On the stupidity of computerized ref ranking systems...

mrgifted · Nov 4, 2003

Here in IL, in our NFHS system, a computerized referee ranking system is used to determine who is selected for playoff matches. The rankings are done primarily by coaches, though high ranking referees also have a password that allows them to rate referees they have seen work. The scales are anchored as 1-5, with 1 = excellent and 5 = failing.

The stupidity with any scaled response framework such as this is the inherent bias that such scales capture as users try to mentally separate consecutive numbers (i.e., is the ref a 3 or a 4?) or use the system without diligence (i.e., we played poorly, so the ref must have been a 3 that day.)

As an academic interested in cognitive scaling, and a referee who falls victim to it from time to time, I conducted an informal survey of coaches using the system to assess behavioral patterns. Many used a reasonable rubric for assessing referees. However, a single response to my questioning was disturbing, and worth sharing here.

In Illinois, there is a single loaded factor that accounts for a disturbingly high amount of likelihood that a ref's score will be lowered radically: DOES THE REFEREE WHISTLE THE INADVERTENT HANDLING?

That is right ladies and gents. Whether the ref makes the incorrect handball call or not was a major factor in deciding how the ref would be rated on the game. Now, this fact alone was not too disturbing. However, the element that is truly upsetting is that coaches were much more likely to rank a ref as a 4 or 5 if they CALLED HANDLING CORRECTLY. Only when the ref made the incorrect decision (i.e., whistled incorrectly) were they in general likely to achieve a 1 or 2 rating.

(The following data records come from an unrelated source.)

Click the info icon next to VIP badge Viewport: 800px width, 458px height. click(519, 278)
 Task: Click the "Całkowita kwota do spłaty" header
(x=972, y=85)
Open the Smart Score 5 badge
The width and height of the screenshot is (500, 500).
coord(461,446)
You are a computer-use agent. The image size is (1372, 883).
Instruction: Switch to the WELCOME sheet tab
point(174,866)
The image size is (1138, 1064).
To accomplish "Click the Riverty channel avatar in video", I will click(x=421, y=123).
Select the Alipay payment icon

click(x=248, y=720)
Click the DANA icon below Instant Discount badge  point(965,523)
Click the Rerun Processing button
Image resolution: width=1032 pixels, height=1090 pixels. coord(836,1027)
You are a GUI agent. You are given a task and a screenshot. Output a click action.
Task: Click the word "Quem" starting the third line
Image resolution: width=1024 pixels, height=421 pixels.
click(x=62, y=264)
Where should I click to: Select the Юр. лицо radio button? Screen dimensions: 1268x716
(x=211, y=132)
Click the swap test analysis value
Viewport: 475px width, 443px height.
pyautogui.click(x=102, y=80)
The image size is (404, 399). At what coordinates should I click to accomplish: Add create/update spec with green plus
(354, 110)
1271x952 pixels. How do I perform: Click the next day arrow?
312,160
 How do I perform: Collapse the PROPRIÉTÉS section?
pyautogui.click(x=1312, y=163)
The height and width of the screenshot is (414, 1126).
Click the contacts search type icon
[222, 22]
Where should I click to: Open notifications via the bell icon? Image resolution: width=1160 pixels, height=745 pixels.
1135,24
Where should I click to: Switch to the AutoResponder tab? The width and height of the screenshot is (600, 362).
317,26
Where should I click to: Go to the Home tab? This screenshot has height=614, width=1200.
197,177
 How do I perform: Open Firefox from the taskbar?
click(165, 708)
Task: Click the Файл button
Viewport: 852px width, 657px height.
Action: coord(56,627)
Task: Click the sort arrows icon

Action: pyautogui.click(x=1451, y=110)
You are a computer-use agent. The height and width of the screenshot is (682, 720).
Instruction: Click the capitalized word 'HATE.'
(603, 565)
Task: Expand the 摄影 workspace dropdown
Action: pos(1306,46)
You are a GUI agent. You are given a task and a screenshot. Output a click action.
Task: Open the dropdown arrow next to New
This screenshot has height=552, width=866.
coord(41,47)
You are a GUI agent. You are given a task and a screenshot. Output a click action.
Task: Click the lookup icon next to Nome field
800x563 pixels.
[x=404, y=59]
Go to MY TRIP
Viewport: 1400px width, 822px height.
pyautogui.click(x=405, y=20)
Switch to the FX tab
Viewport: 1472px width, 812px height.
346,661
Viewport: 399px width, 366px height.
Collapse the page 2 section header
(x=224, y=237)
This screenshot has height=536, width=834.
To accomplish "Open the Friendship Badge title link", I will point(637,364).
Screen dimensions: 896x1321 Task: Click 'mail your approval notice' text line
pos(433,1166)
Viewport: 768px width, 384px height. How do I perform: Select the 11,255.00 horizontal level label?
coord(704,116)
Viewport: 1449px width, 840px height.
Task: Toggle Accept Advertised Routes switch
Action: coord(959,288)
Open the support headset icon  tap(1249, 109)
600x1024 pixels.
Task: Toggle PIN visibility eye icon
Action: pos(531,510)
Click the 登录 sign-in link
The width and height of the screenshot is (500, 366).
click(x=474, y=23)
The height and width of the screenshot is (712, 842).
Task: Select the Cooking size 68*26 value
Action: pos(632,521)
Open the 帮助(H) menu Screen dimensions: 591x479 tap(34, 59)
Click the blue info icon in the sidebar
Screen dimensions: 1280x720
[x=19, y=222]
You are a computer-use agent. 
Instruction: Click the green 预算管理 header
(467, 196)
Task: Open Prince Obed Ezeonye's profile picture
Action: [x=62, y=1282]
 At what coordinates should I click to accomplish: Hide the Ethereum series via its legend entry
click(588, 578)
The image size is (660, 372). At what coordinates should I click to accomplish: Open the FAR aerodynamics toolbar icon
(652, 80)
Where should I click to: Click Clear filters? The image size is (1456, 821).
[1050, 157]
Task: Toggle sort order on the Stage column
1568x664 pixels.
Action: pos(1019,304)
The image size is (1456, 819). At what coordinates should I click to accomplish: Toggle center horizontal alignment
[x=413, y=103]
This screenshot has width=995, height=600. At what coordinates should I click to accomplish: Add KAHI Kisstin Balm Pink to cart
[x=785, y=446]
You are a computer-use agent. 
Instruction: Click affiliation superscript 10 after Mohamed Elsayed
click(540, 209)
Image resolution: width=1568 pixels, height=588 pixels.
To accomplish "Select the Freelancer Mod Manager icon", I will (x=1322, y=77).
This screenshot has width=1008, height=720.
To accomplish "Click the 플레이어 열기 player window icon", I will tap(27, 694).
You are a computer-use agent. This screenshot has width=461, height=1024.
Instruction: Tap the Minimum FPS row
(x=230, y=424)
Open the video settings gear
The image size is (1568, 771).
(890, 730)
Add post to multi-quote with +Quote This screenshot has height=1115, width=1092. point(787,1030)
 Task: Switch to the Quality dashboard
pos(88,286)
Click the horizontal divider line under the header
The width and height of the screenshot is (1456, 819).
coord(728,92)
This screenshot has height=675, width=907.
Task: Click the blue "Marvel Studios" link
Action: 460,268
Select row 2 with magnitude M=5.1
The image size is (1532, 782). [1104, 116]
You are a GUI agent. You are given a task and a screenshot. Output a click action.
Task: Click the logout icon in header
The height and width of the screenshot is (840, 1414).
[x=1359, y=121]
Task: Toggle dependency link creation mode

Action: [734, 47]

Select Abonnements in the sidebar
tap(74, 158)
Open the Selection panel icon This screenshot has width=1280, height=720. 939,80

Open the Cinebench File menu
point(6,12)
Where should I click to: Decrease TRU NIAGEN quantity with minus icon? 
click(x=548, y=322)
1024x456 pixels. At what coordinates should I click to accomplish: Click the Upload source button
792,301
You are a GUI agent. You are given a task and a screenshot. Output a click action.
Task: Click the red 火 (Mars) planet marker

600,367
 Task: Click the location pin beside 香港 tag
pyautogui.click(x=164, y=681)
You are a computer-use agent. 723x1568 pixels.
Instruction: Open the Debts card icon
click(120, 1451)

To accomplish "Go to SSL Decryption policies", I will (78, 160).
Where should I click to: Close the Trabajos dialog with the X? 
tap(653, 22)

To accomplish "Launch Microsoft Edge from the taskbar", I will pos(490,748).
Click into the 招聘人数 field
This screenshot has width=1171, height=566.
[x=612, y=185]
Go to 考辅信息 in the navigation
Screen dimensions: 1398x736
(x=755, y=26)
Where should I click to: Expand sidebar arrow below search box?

Why this long rant? Officials in my small sample qualitative study (I will share the research methods with interested people) are effectively removed from playoff contention unless they are inclined to misapply one of the most contentious myths of the game. An overall rating of greater than 2.5 or so seems to be the inflection point between post season action and sitting at home. That rating was significantly more likely (alpha = .10) when the official made the correct calls in this area.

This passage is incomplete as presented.